BIRGIT SCHLICKE: „Ich hatte solche Angst, nach Hoheneck verlegt zu werden, weil es als das schlimmste Frauengefängnis der DDR bekannt war. Wir wurden hier in Transportfahrzeugen angeliefert und mussten zunächst zum sogenannten Effektin. Dort wurden uns unsere persönlichen Sachen und Kleider abgenommen und wir wurden in Häftlingskleidung gekleidet. Die Frauen, die dort arbeiteten, waren Mörder. Ich war damals 19 Jahre alt und hatte noch nie Kontakt zu Kriminellen. Plötzlich wurde ich mit diesen sehr brutal aussehenden Frauen konfrontiert, die von Kopf bis Fuß tätowiert waren und fast keine Zähne hatten. Ich wurde in eine völlig fremde Welt geworfen und es erschreckte mich zu Tode."
ERZÄHLER: Inzwischen werden die zunächst zaghaften Proteste lauter und die Stasi ist da, um sie zu hören. Sie informieren ihre Politbürokameraden ständig über die Situation auf den Straßen.
ROMANOWSKI: "Die Parteiführung in Berlin konnte uns nicht vorwerfen, dass wir ungenaue Lageberichte gemacht haben."
ERZÄHLER: Niemand weiß, was als nächstes passieren wird. Niemand weiß, wie weit die Stasi-Parteien bereit sind zu gehen, um ihre Macht zu sichern. Die Situation ist ein Pulverfass, das darauf wartet, zu explodieren. Am 8. April 1989, sieben Monate vor dem Fall der Berliner Mauer, feuern Grenzsoldaten zum letzten Mal auf einen Möchtegern-Überläufer, der versucht, die Grenze zu überschreiten. Und das, obwohl der Schießbefehl fünf Tage zuvor aufgehoben worden war.
Die Stasi geht jetzt noch brutaler gegen potenzielle Dissidenten vor.

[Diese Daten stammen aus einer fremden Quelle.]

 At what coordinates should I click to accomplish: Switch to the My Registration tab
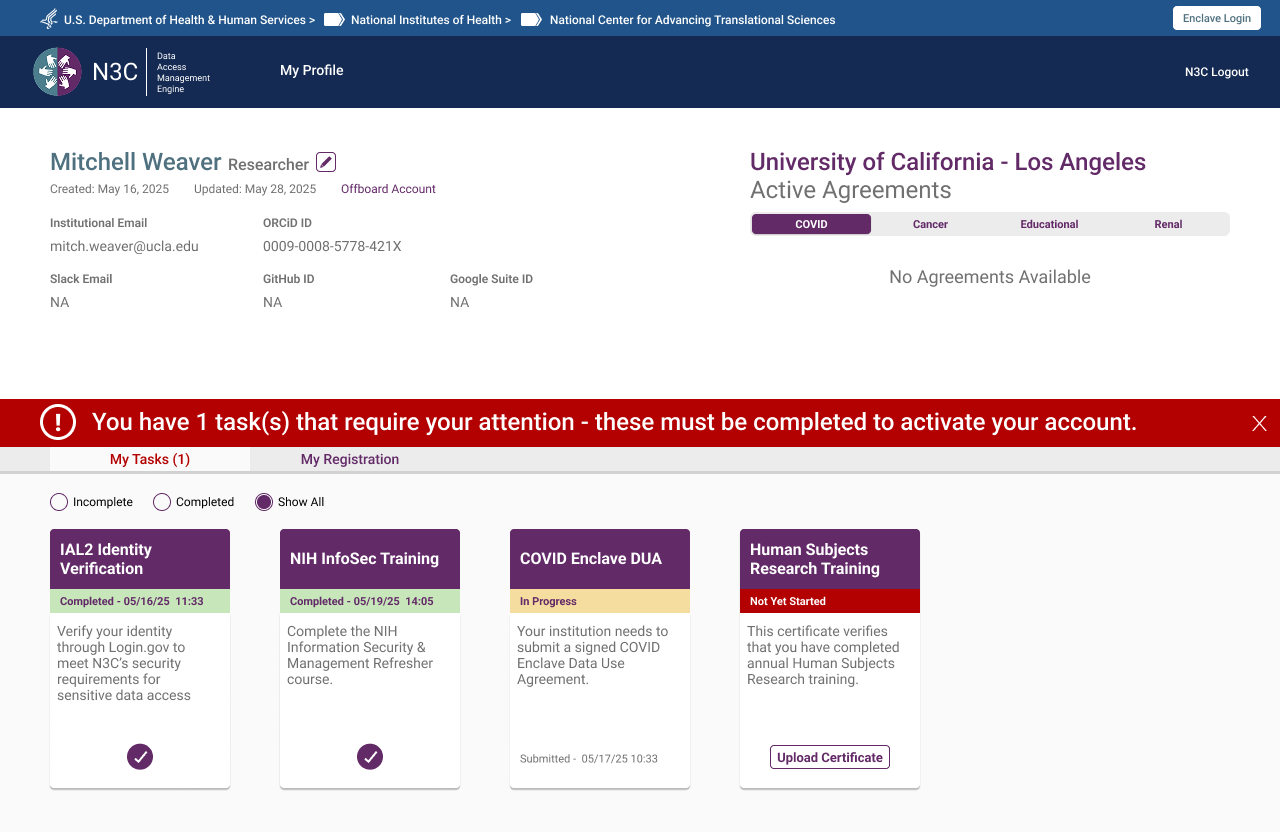click(349, 459)
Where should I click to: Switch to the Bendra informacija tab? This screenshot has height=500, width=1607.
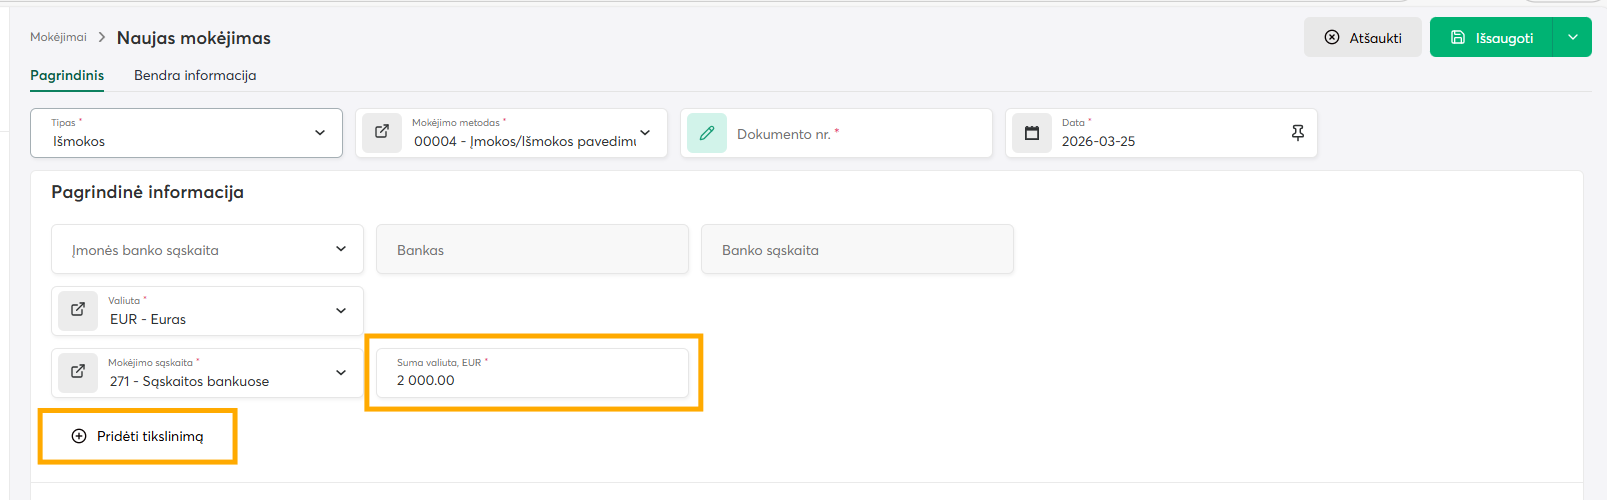point(195,75)
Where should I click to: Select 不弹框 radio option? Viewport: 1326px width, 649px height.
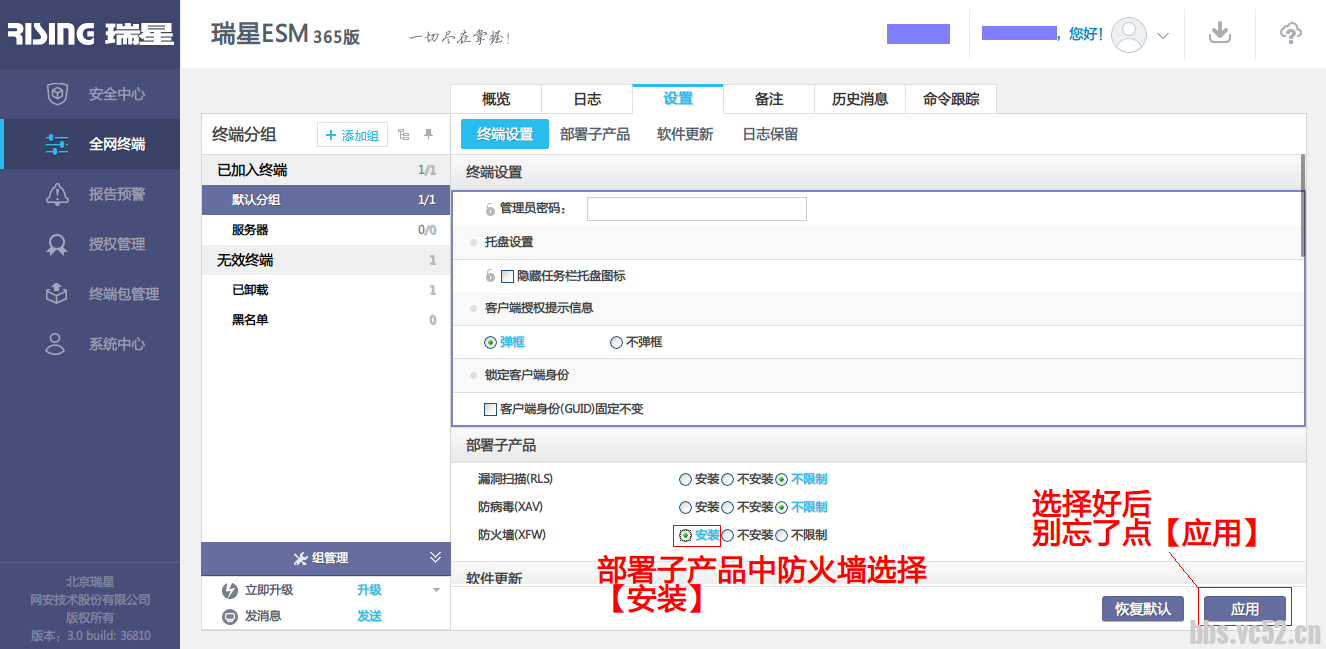[616, 342]
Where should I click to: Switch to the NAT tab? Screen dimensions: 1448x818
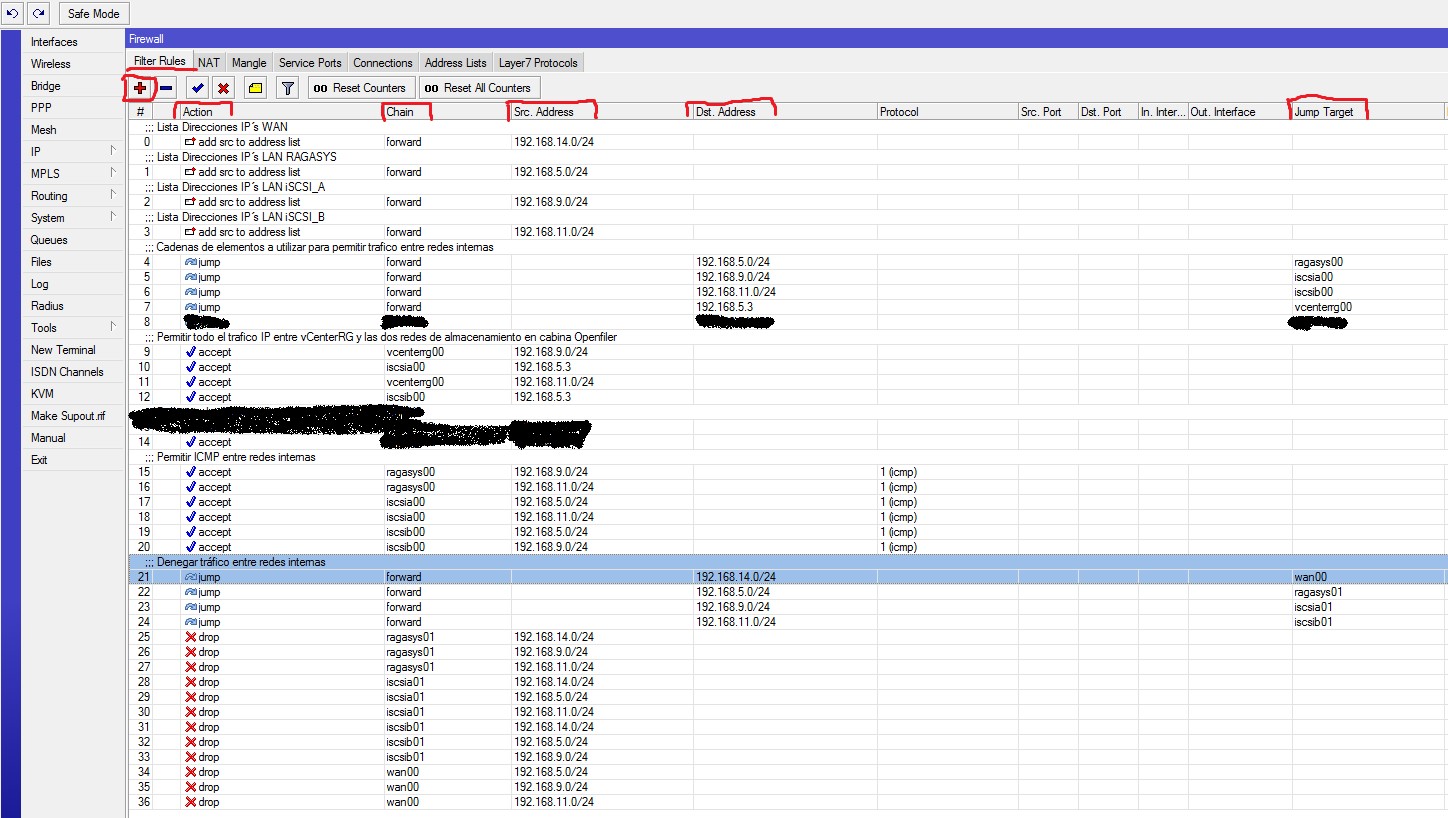[x=208, y=63]
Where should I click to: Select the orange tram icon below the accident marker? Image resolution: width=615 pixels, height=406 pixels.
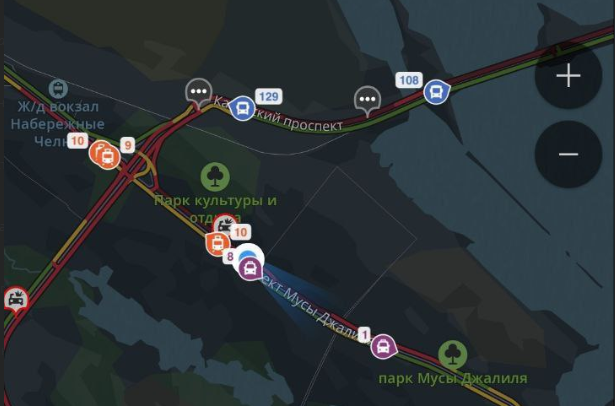pos(217,244)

Sie führen detaillierte Aufzeichnungen, um Störer zu einem späteren Zeitpunkt besser identifizieren zu können. Von nun an geht alles sehr schnell. So schnell, dass selbst die Mitglieder des Politbüros vom Tempo der Ereignisse überholt werden. Im Mai 1989 baut Ungarn trotz des Widerstands der DDR-Führung seine Grenzanlagen zum benachbarten Österreich ab. Moskau hat versprochen, sich nicht in die Innenpolitik der Länder des Ostblocks einzumischen. Wenig später fliehen Zehntausende DDR-Bürger über die ungarische Grenze zu Österreich und weiter nach Westdeutschland. Die SED ist machtlos. Jeden Tag fliehen immer mehr Menschen und die DDR bleibt ein von den eigenen Bürgern zerstörter Staat. Bürger, die ihre Freiheitslosigkeit und die ständige Überwachung durch die Stasi nicht länger tolerieren wollen, finden einen Weg in die Freiheit.